* **Dataset excerpts**
* * * *

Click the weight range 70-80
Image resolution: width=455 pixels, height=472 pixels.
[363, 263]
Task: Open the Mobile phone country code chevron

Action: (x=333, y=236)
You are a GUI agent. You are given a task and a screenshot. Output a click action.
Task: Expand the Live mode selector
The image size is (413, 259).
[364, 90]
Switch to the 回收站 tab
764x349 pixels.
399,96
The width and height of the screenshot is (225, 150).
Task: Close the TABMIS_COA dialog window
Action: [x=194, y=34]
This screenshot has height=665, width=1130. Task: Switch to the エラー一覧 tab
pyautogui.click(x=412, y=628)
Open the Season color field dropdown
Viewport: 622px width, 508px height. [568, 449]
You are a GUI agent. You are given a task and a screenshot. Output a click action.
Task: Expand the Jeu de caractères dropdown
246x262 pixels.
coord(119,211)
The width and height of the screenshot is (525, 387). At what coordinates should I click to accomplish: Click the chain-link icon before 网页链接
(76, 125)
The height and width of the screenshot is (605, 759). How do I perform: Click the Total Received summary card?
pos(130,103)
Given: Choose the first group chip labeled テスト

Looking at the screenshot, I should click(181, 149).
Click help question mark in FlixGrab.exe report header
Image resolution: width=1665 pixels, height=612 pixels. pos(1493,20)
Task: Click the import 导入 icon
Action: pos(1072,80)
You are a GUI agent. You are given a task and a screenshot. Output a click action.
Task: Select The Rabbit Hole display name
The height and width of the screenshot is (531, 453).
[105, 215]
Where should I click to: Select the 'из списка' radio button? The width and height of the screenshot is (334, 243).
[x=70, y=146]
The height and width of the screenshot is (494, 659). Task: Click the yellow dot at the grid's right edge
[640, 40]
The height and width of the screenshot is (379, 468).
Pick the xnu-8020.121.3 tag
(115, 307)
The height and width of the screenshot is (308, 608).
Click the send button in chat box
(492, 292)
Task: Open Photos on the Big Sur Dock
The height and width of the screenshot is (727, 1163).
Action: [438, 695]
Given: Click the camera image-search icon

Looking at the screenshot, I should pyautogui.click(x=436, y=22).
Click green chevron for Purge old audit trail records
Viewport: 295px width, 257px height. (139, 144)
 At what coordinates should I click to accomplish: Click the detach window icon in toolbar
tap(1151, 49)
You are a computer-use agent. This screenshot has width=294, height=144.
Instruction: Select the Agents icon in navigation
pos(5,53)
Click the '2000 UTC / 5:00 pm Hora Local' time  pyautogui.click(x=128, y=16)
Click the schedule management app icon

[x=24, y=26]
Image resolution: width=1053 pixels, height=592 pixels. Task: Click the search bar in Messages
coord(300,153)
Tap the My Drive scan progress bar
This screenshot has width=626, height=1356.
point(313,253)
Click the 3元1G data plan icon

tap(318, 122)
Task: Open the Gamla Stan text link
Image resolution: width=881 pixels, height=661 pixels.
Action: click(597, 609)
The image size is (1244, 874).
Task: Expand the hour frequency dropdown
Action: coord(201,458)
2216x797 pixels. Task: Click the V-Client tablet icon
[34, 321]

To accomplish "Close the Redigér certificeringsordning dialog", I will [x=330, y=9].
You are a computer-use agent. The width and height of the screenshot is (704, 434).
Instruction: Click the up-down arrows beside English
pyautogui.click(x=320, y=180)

* * * *

* **What you have to do**
Your reply must contain each entry, reproduced exactly.

* **Finished exercise**
Click the weight range 70-80
Image resolution: width=455 pixels, height=472 pixels.
[363, 263]
Task: Open the Mobile phone country code chevron

Action: (x=333, y=236)
You are a GUI agent. You are given a task and a screenshot. Output a click action.
Task: Expand the Live mode selector
The image size is (413, 259).
[364, 90]
Switch to the 回收站 tab
764x349 pixels.
399,96
The width and height of the screenshot is (225, 150).
Task: Close the TABMIS_COA dialog window
Action: [x=194, y=34]
This screenshot has height=665, width=1130. Task: Switch to the エラー一覧 tab
pyautogui.click(x=412, y=628)
Open the Season color field dropdown
Viewport: 622px width, 508px height. [568, 449]
You are a GUI agent. You are given a task and a screenshot. Output a click action.
Task: Expand the Jeu de caractères dropdown
246x262 pixels.
coord(119,211)
The width and height of the screenshot is (525, 387). At what coordinates should I click to accomplish: Click the chain-link icon before 网页链接
(76, 125)
The height and width of the screenshot is (605, 759). How do I perform: Click the Total Received summary card?
pos(130,103)
Given: Choose the first group chip labeled テスト

Looking at the screenshot, I should click(181, 149).
Click help question mark in FlixGrab.exe report header
Image resolution: width=1665 pixels, height=612 pixels. pos(1493,20)
Task: Click the import 导入 icon
Action: pos(1072,80)
You are a GUI agent. You are given a task and a screenshot. Output a click action.
Task: Select The Rabbit Hole display name
The height and width of the screenshot is (531, 453).
[105, 215]
Where should I click to: Select the 'из списка' radio button? The width and height of the screenshot is (334, 243).
[x=70, y=146]
The height and width of the screenshot is (494, 659). Task: Click the yellow dot at the grid's right edge
[640, 40]
The height and width of the screenshot is (379, 468).
Pick the xnu-8020.121.3 tag
(115, 307)
The height and width of the screenshot is (308, 608).
Click the send button in chat box
(492, 292)
Task: Open Photos on the Big Sur Dock
The height and width of the screenshot is (727, 1163).
Action: [438, 695]
Given: Click the camera image-search icon

Looking at the screenshot, I should pyautogui.click(x=436, y=22).
Click green chevron for Purge old audit trail records
Viewport: 295px width, 257px height. (139, 144)
 At what coordinates should I click to accomplish: Click the detach window icon in toolbar
tap(1151, 49)
You are a computer-use agent. This screenshot has width=294, height=144.
Instruction: Select the Agents icon in navigation
pos(5,53)
Click the '2000 UTC / 5:00 pm Hora Local' time  pyautogui.click(x=128, y=16)
Click the schedule management app icon

[x=24, y=26]
Image resolution: width=1053 pixels, height=592 pixels. Task: Click the search bar in Messages
coord(300,153)
Tap the My Drive scan progress bar
This screenshot has width=626, height=1356.
point(313,253)
Click the 3元1G data plan icon

tap(318, 122)
Task: Open the Gamla Stan text link
Image resolution: width=881 pixels, height=661 pixels.
Action: click(597, 609)
The image size is (1244, 874).
Task: Expand the hour frequency dropdown
Action: coord(201,458)
2216x797 pixels. Task: Click the V-Client tablet icon
[34, 321]

To accomplish "Close the Redigér certificeringsordning dialog", I will [x=330, y=9].
You are a computer-use agent. The width and height of the screenshot is (704, 434).
Instruction: Click the up-down arrows beside English
pyautogui.click(x=320, y=180)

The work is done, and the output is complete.